I looked for two numbers that multiply to $3 \times (-20) = -60$ and add up to $-11$. After thinking about it, I found that $4$ and $-15$ work ($4 \times -15 = -60$ and $4 + (-15) = -11$).
So I can rewrite the middle term:
$3x^2 + 4x - 15x - 20 = 0$
Then I group them and factor:
$x(3x + 4) - 5(3x + 4) = 0$
$(x - 5)(3x + 4) = 0$

This means our special points (the roots) are when $x - 5 = 0$ or $3x + 4 = 0$.
So, $x = 5$ or $x = -\frac{4}{3}$.

These two points, $-\frac{4}{3}$ and $5$, divide the number line into three parts:
1. Numbers less than $-\frac{4}{3}$ (like -2)
2. Numbers between $-\frac{4}{3}$ and $5$ (like 0)
3. Numbers greater than $5$ (like 6)

Now, I'll pick a test number from each part and see if it makes $3x^2 - 11x - 20 > 0$ true!
* For numbers less than $-\frac{4}{3}$ (let's pick $x = -2$):
$3(-2)^2 - 11(-2) - 20 = 3(4) + 22 - 20 = 12 + 22 - 20 = 14$. Is $14 > 0$? Yes! So this part works.
* For numbers between $-\frac{4}{3}$ and $5$ (let's pick $x = 0$):
$3(0)^2 - 11(0) - 20 = 0 - 0 - 20 = -20$. Is $-20 > 0$? No! So this part doesn't work.
* For numbers greater than $5$ (let's pick $x = 6$):
$3(6)^2 - 11(6) - 20 = 3(36) - 66 - 20 = 108 - 66 - 20 = 22$. Is $22 > 0$? Yes! So this part works.
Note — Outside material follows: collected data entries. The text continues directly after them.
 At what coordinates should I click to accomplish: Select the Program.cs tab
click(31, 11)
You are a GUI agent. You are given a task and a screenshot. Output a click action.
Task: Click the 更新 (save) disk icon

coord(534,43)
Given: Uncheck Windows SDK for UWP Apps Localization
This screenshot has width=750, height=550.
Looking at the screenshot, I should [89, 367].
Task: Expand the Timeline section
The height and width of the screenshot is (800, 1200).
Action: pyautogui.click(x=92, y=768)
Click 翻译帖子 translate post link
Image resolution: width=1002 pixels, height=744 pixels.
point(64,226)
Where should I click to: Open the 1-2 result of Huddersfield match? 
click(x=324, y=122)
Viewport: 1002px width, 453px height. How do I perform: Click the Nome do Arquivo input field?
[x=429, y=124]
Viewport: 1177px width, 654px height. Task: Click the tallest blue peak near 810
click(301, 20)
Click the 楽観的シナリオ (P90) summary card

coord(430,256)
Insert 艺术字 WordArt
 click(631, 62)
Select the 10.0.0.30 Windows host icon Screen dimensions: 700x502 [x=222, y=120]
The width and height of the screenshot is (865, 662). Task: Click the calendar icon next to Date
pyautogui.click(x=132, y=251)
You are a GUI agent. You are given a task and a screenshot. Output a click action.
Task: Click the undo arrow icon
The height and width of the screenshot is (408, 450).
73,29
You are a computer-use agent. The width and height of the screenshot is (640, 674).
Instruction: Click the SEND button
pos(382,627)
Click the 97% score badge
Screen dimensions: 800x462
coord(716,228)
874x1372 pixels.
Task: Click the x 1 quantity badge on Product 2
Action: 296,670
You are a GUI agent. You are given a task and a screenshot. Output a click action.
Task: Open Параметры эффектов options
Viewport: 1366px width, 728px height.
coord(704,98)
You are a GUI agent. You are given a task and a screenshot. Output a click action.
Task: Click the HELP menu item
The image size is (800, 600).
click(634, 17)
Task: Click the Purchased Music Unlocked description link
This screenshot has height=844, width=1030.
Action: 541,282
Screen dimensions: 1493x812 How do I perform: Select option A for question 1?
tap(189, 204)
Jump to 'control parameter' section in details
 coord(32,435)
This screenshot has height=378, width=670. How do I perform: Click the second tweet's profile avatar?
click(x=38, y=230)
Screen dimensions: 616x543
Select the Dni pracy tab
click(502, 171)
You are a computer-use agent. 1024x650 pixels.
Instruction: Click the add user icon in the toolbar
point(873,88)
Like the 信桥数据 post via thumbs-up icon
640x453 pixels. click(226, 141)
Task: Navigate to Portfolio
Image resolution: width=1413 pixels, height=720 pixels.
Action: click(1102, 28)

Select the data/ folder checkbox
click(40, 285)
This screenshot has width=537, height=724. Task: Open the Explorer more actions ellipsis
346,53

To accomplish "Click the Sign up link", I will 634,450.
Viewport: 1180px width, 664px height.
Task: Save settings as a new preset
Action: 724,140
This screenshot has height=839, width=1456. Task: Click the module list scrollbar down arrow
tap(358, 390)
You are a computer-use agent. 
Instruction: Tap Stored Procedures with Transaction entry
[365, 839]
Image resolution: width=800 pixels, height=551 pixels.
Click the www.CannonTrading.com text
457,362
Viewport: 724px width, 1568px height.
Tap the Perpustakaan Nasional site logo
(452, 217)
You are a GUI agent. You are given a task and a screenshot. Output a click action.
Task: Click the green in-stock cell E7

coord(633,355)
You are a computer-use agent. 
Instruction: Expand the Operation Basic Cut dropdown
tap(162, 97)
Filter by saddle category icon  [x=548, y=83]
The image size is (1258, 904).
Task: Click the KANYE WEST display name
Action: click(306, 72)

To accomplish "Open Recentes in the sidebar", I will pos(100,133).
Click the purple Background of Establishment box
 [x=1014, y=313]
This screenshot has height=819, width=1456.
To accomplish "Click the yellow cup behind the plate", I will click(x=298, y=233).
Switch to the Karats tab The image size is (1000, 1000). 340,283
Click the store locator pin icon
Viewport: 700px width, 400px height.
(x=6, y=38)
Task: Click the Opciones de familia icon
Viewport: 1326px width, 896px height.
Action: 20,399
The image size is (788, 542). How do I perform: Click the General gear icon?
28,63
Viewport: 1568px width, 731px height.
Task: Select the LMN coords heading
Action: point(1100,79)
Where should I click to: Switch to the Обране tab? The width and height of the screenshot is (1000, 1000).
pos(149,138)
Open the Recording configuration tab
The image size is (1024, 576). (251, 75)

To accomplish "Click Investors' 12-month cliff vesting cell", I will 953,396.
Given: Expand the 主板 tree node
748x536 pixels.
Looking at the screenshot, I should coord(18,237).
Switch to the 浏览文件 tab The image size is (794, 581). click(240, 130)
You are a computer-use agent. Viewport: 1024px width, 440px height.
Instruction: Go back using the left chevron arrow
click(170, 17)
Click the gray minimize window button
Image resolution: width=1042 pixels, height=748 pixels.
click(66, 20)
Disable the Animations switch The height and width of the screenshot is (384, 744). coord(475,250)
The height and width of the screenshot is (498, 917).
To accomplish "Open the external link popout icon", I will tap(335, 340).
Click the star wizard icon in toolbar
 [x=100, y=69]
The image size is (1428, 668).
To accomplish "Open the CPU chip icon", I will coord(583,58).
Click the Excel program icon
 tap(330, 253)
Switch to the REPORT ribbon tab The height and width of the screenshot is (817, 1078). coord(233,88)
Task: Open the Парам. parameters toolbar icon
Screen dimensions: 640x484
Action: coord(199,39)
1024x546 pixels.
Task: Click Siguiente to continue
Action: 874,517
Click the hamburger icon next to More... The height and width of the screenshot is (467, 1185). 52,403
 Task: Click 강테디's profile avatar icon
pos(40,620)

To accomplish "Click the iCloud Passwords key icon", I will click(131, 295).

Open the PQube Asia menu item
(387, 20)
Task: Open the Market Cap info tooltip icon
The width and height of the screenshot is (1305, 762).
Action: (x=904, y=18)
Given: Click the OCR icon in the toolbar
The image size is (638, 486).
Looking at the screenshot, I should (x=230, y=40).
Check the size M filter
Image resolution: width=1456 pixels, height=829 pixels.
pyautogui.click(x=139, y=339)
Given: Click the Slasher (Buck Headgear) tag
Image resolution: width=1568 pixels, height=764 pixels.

Since the inequality is $ > 0$ (strictly greater than), the special points themselves ($-\frac{4}{3}$ and $5$) are not included in the solution. We use open circles on the graph for them.

So, the solution is $x < -\frac{4}{3}$ or $x > 5$.
To graph it, I draw a number line, put open circles at $-\frac{4}{3}$ and $5$, and then shade the parts to the left of $-\frac{4}{3}$ and to the right of $5$.